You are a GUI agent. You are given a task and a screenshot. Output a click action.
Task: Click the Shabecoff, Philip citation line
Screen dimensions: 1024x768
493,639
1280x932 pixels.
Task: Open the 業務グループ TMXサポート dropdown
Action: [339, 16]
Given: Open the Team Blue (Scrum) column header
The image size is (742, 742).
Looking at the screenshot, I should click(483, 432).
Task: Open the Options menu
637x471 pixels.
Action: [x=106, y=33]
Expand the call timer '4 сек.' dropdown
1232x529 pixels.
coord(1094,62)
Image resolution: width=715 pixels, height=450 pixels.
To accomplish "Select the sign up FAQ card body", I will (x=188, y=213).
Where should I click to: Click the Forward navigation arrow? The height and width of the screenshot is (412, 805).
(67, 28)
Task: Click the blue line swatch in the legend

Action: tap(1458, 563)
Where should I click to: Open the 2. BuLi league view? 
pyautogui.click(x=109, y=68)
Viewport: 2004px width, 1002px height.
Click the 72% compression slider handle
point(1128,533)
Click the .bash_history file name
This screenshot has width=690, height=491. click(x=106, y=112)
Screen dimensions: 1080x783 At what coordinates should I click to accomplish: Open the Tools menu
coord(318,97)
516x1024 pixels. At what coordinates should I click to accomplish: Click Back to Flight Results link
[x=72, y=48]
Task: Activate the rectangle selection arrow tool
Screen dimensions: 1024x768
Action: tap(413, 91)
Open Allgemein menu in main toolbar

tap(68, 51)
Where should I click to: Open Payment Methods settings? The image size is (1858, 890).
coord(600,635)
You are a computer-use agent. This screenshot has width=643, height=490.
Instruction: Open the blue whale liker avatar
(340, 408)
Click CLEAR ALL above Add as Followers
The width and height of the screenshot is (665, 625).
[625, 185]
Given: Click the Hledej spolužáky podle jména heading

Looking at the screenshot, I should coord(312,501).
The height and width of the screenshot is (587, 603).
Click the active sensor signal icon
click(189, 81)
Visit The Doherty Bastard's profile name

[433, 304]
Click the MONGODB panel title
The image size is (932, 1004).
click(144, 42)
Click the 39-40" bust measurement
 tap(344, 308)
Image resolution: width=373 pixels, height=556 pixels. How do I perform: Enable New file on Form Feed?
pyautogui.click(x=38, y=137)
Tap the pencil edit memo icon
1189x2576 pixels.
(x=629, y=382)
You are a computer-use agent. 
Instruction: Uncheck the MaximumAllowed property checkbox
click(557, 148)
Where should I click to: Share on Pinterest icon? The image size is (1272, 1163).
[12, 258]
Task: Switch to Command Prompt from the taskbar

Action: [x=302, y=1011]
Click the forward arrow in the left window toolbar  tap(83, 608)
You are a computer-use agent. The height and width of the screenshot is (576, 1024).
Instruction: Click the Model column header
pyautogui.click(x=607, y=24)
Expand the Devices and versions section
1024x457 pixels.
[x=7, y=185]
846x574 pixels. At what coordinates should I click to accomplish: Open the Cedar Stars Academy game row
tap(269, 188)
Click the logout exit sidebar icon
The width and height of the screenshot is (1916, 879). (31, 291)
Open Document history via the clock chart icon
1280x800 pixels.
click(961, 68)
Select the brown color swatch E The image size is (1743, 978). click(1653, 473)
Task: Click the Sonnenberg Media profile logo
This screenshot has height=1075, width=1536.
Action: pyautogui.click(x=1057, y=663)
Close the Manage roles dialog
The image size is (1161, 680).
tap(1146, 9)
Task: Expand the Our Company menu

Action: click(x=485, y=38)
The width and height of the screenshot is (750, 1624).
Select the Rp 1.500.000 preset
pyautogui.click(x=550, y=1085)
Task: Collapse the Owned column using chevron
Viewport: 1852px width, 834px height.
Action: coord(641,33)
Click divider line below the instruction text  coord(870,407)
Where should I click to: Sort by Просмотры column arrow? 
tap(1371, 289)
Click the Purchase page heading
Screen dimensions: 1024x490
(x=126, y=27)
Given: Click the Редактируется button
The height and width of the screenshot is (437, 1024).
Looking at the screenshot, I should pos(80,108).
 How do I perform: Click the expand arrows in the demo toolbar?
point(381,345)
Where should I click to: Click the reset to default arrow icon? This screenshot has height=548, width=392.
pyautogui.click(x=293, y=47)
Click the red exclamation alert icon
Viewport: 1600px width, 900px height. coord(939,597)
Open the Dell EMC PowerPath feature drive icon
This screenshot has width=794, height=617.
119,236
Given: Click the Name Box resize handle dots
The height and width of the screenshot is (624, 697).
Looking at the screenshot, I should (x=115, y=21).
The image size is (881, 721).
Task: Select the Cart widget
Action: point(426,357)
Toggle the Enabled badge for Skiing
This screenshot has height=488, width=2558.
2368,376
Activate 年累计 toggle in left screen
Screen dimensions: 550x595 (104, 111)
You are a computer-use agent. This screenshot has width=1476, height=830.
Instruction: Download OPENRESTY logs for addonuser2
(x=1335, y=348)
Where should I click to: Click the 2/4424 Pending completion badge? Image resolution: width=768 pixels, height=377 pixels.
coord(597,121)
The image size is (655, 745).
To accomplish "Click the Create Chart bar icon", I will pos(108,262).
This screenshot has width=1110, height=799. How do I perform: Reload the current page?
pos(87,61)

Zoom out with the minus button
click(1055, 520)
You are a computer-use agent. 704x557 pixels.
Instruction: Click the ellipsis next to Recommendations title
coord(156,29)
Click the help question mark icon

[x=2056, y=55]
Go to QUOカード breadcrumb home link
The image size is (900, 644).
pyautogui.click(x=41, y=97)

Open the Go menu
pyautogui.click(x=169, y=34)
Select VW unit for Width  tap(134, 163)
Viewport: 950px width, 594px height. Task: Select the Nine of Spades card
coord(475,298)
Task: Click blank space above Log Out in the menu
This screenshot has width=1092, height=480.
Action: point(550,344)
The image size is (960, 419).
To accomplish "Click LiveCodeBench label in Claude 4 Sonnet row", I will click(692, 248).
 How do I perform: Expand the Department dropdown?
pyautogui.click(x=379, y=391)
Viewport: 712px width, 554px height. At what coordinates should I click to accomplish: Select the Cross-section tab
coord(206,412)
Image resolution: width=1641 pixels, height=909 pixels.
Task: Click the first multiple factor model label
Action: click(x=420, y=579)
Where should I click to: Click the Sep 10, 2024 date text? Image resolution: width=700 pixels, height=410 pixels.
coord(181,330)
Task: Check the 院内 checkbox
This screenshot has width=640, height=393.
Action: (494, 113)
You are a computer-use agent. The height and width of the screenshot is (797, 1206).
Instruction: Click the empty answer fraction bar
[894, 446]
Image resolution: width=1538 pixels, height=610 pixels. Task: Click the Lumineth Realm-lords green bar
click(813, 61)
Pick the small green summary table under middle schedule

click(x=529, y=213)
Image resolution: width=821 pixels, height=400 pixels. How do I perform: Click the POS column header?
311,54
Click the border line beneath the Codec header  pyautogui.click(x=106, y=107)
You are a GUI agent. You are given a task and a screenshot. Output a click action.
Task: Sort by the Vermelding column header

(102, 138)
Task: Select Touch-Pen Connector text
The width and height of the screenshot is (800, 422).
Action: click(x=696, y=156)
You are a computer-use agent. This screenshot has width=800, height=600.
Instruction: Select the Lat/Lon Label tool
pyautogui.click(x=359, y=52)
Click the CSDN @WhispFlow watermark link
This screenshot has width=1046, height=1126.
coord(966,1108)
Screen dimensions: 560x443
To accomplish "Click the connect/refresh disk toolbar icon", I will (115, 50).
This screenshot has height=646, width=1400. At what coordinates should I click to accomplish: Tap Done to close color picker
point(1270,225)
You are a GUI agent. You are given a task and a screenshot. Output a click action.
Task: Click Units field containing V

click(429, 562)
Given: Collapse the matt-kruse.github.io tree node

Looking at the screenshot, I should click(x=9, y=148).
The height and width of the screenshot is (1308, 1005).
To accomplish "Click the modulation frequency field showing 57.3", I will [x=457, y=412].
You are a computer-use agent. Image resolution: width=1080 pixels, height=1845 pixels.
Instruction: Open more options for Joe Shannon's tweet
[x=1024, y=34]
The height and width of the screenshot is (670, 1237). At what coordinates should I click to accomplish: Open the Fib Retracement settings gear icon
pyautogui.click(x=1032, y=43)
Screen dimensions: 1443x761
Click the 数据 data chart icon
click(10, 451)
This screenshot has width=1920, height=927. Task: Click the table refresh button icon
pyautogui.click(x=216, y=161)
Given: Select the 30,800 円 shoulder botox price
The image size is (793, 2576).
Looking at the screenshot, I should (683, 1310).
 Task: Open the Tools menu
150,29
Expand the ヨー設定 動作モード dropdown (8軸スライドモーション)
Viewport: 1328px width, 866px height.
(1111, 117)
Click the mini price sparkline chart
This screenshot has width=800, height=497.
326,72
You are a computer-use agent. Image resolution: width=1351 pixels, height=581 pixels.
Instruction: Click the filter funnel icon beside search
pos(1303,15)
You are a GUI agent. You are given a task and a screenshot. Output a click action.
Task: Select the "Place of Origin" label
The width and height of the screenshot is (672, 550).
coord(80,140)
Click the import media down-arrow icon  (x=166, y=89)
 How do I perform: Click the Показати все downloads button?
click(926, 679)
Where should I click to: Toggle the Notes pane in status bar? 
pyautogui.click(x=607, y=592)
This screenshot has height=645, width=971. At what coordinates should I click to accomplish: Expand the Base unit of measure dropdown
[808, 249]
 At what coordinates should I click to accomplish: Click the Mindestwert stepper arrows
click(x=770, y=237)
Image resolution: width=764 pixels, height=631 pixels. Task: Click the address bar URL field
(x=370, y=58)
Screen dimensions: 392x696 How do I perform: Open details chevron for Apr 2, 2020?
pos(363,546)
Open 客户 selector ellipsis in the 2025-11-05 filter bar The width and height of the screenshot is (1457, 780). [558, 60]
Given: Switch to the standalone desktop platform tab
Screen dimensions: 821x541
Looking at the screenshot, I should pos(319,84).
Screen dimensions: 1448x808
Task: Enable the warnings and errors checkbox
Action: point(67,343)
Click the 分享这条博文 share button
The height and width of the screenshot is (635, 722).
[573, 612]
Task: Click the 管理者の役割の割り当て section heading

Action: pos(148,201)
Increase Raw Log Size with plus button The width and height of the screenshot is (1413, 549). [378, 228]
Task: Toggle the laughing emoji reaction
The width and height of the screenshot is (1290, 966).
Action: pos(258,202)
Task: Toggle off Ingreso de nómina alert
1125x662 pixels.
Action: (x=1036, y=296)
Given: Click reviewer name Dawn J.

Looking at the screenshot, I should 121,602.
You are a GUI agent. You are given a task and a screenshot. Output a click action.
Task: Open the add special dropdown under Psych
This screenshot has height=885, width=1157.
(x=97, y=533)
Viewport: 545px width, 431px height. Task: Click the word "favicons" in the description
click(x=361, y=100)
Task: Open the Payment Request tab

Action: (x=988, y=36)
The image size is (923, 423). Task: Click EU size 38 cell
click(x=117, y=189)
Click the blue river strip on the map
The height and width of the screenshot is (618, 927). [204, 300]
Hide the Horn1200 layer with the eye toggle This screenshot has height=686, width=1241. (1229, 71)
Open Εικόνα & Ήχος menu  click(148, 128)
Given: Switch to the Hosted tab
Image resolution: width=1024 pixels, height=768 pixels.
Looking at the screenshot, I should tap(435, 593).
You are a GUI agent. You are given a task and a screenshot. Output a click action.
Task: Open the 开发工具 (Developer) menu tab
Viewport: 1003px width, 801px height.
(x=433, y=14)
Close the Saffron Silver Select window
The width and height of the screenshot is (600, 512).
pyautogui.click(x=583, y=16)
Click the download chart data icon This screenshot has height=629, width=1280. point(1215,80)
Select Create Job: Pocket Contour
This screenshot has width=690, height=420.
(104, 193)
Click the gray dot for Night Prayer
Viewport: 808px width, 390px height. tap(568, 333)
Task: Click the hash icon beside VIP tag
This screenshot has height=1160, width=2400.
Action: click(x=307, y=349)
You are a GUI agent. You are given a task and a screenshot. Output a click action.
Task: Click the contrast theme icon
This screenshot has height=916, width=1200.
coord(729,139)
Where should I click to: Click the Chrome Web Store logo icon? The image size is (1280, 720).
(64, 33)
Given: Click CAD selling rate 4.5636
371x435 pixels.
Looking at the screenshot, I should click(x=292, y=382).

════════

WHAT THIS TASK INVOLVES
Your task is to list each line of the records with the word "window".

TASK RESULT
Click the forward arrow in the left window toolbar  tap(83, 608)
Close the Saffron Silver Select window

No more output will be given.